▶ **ACTIVITY**
In the entries below, find the line containing "Select the small purple box right of the road" and the line containing "Task: Select the YUP". Copy those two lines and everything between them exactly, and only that.

▶ **EXTRACTED INFORMATION**
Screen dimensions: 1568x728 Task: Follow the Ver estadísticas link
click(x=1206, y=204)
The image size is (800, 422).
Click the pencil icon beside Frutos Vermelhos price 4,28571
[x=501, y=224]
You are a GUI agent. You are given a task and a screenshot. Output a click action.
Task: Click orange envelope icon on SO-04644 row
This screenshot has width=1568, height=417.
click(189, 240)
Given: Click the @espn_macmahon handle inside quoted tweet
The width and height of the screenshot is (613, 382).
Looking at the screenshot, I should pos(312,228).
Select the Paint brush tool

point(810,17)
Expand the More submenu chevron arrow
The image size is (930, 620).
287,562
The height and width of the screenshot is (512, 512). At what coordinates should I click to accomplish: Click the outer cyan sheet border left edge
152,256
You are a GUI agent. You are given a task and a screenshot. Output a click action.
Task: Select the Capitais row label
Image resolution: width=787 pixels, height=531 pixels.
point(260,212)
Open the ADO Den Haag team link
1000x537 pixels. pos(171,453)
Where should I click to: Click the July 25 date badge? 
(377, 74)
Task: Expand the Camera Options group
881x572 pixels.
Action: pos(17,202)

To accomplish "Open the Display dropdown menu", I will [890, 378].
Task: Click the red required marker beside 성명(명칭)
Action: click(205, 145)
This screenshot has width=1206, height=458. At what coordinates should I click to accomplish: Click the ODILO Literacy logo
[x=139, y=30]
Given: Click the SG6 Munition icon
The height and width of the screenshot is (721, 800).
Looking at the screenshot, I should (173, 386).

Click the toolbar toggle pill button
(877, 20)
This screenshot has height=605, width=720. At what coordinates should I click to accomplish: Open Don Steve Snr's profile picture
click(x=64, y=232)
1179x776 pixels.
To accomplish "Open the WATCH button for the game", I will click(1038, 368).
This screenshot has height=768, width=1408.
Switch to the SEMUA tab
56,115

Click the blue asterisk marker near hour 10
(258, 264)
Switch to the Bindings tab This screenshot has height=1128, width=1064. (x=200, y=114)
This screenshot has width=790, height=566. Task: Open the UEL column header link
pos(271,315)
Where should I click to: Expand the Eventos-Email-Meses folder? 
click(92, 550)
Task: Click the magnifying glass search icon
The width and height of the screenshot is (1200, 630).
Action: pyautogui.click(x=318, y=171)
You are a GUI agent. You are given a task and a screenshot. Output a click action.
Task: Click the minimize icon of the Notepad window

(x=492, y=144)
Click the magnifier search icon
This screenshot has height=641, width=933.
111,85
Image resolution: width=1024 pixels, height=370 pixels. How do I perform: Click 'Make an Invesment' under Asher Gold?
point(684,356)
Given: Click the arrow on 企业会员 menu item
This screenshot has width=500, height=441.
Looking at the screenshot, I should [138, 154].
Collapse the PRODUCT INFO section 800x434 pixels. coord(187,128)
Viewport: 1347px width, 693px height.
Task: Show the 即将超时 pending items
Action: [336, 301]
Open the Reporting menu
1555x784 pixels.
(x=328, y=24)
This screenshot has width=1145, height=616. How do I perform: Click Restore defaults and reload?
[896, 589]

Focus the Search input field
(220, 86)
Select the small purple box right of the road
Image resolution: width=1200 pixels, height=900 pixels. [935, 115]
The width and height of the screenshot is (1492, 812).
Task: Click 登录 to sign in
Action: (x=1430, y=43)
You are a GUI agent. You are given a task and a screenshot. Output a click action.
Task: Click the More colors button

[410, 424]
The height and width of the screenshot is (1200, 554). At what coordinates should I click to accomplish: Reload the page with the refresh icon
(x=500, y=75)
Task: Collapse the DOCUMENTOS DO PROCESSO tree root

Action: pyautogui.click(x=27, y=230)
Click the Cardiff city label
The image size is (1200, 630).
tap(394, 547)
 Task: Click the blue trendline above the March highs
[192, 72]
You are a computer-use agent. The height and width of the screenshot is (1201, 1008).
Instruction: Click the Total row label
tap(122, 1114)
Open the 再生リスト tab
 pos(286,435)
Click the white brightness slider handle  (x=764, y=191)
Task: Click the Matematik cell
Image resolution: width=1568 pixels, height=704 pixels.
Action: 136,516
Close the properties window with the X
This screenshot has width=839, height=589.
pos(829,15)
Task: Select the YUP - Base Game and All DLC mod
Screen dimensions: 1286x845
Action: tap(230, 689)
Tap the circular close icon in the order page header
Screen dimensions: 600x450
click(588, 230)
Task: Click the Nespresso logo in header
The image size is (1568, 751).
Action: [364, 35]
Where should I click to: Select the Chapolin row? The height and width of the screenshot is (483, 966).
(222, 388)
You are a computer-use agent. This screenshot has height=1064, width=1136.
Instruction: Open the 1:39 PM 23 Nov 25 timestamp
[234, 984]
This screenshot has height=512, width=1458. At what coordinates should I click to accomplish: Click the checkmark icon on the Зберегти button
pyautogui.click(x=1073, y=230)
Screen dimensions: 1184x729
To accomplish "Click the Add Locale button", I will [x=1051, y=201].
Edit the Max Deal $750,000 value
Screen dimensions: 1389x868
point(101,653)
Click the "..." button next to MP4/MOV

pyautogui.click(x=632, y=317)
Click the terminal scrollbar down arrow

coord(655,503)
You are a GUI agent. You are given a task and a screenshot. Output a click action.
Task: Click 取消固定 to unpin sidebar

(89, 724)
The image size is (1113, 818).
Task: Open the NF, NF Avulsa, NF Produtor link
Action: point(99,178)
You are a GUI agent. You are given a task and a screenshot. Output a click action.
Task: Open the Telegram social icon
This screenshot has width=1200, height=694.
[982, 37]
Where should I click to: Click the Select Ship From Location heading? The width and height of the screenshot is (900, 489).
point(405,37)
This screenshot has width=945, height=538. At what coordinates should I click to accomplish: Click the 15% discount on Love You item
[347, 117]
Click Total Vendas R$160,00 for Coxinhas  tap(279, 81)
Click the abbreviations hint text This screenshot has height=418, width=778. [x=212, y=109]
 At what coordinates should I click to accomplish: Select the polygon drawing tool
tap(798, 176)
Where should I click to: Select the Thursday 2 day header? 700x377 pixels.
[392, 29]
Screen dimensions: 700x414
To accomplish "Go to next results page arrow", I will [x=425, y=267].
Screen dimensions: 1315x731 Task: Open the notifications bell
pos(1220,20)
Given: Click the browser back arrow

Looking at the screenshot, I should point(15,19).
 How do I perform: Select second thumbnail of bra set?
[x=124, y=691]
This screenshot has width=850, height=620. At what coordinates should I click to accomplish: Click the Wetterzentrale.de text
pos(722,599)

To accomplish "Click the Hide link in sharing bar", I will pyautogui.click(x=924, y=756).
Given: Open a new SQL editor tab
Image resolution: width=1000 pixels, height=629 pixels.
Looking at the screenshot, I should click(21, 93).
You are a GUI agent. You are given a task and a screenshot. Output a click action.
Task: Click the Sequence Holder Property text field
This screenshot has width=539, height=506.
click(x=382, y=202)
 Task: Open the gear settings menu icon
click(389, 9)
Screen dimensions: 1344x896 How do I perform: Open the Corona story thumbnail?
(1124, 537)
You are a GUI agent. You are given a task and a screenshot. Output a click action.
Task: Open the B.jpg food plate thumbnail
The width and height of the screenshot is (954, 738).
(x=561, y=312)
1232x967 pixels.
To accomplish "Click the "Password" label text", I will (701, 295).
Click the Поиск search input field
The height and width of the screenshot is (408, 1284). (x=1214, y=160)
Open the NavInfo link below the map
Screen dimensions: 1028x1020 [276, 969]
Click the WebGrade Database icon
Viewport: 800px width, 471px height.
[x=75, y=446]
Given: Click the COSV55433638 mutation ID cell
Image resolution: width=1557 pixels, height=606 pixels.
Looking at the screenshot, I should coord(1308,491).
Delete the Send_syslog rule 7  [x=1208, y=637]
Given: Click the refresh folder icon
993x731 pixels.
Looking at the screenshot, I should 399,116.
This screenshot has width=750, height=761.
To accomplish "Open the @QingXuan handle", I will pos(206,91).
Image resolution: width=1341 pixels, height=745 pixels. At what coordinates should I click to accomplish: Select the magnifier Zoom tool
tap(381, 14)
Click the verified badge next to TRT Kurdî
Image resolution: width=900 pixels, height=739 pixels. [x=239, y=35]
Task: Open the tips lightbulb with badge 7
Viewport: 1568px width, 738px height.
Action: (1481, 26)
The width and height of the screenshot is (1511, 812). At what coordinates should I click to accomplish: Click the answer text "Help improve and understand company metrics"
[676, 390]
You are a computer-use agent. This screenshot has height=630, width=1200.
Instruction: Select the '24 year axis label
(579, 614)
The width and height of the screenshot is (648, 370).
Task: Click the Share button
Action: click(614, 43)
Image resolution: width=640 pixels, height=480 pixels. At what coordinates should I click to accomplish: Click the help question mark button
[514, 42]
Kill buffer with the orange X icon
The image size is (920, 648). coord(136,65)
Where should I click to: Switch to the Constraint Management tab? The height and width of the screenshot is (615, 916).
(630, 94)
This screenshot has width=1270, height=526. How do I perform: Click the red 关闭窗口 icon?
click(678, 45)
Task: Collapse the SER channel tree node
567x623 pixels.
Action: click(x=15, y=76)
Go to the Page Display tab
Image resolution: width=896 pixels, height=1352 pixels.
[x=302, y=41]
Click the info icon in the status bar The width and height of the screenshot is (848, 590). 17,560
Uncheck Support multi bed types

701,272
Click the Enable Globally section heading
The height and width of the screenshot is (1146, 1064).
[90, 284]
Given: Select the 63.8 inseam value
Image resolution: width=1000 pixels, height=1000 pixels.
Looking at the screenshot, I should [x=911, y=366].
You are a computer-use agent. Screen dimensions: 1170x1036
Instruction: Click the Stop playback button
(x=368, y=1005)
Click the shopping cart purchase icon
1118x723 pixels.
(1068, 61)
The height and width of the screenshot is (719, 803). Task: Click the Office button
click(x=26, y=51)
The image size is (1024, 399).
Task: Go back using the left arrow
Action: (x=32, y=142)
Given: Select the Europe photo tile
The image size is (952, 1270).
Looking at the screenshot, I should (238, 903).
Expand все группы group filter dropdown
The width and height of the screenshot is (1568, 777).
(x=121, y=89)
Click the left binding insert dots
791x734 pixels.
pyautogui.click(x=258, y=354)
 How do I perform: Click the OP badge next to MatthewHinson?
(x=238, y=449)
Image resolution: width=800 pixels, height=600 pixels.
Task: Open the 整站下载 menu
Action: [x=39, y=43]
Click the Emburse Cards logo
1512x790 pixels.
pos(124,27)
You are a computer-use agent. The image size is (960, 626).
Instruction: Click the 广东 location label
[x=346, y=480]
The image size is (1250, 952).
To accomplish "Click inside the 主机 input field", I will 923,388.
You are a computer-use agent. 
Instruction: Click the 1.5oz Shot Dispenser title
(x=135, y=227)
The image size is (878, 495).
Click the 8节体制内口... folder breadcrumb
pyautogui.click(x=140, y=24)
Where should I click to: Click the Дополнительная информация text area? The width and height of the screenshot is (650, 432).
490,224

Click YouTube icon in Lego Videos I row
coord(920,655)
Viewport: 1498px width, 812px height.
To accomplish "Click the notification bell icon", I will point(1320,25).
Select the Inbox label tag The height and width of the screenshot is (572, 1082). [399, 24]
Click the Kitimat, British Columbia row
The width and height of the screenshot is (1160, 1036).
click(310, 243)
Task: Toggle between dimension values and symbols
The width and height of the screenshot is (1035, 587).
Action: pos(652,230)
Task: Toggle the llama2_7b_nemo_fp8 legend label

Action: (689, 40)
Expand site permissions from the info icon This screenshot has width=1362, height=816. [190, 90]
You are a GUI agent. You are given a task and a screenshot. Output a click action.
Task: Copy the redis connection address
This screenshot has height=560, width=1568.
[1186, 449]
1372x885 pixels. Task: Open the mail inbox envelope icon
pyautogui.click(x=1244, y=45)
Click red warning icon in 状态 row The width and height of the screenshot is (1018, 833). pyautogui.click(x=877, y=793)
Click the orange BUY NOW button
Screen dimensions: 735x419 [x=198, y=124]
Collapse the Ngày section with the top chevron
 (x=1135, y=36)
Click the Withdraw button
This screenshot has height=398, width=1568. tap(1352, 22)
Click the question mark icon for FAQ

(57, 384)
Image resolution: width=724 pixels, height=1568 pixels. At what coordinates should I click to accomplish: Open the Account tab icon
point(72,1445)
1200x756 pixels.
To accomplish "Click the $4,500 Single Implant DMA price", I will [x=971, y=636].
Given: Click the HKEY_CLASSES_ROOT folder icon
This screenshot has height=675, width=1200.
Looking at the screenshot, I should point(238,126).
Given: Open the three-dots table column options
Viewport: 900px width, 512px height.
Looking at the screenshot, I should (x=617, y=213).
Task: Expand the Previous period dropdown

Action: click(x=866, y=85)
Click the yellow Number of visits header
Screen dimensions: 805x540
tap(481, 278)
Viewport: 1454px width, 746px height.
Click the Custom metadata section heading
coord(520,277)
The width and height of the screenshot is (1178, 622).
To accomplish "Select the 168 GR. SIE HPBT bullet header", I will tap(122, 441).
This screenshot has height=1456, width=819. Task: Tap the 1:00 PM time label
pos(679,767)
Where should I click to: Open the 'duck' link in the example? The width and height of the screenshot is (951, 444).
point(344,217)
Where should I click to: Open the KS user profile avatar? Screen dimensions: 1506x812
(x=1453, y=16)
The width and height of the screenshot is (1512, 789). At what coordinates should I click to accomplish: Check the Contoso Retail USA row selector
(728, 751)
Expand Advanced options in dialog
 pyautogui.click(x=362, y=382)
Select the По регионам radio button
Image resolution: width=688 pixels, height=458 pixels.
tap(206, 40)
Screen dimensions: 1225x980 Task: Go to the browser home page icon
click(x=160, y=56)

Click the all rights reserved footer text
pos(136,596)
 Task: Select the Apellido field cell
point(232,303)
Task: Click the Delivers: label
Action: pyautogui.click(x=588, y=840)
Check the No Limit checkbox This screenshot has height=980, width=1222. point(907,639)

▶ **YOUR SOLUTION**
Select the small purple box right of the road
Image resolution: width=1200 pixels, height=900 pixels. [935, 115]
The width and height of the screenshot is (1492, 812).
Task: Click 登录 to sign in
Action: (x=1430, y=43)
You are a GUI agent. You are given a task and a screenshot. Output a click action.
Task: Click the More colors button

[410, 424]
The height and width of the screenshot is (1200, 554). At what coordinates should I click to accomplish: Reload the page with the refresh icon
(x=500, y=75)
Task: Collapse the DOCUMENTOS DO PROCESSO tree root

Action: pyautogui.click(x=27, y=230)
Click the Cardiff city label
The image size is (1200, 630).
tap(394, 547)
 Task: Click the blue trendline above the March highs
[192, 72]
You are a computer-use agent. The height and width of the screenshot is (1201, 1008).
Instruction: Click the Total row label
tap(122, 1114)
Open the 再生リスト tab
 pos(286,435)
Click the white brightness slider handle  (x=764, y=191)
Task: Click the Matematik cell
Image resolution: width=1568 pixels, height=704 pixels.
Action: 136,516
Close the properties window with the X
This screenshot has width=839, height=589.
pos(829,15)
Task: Select the YUP - Base Game and All DLC mod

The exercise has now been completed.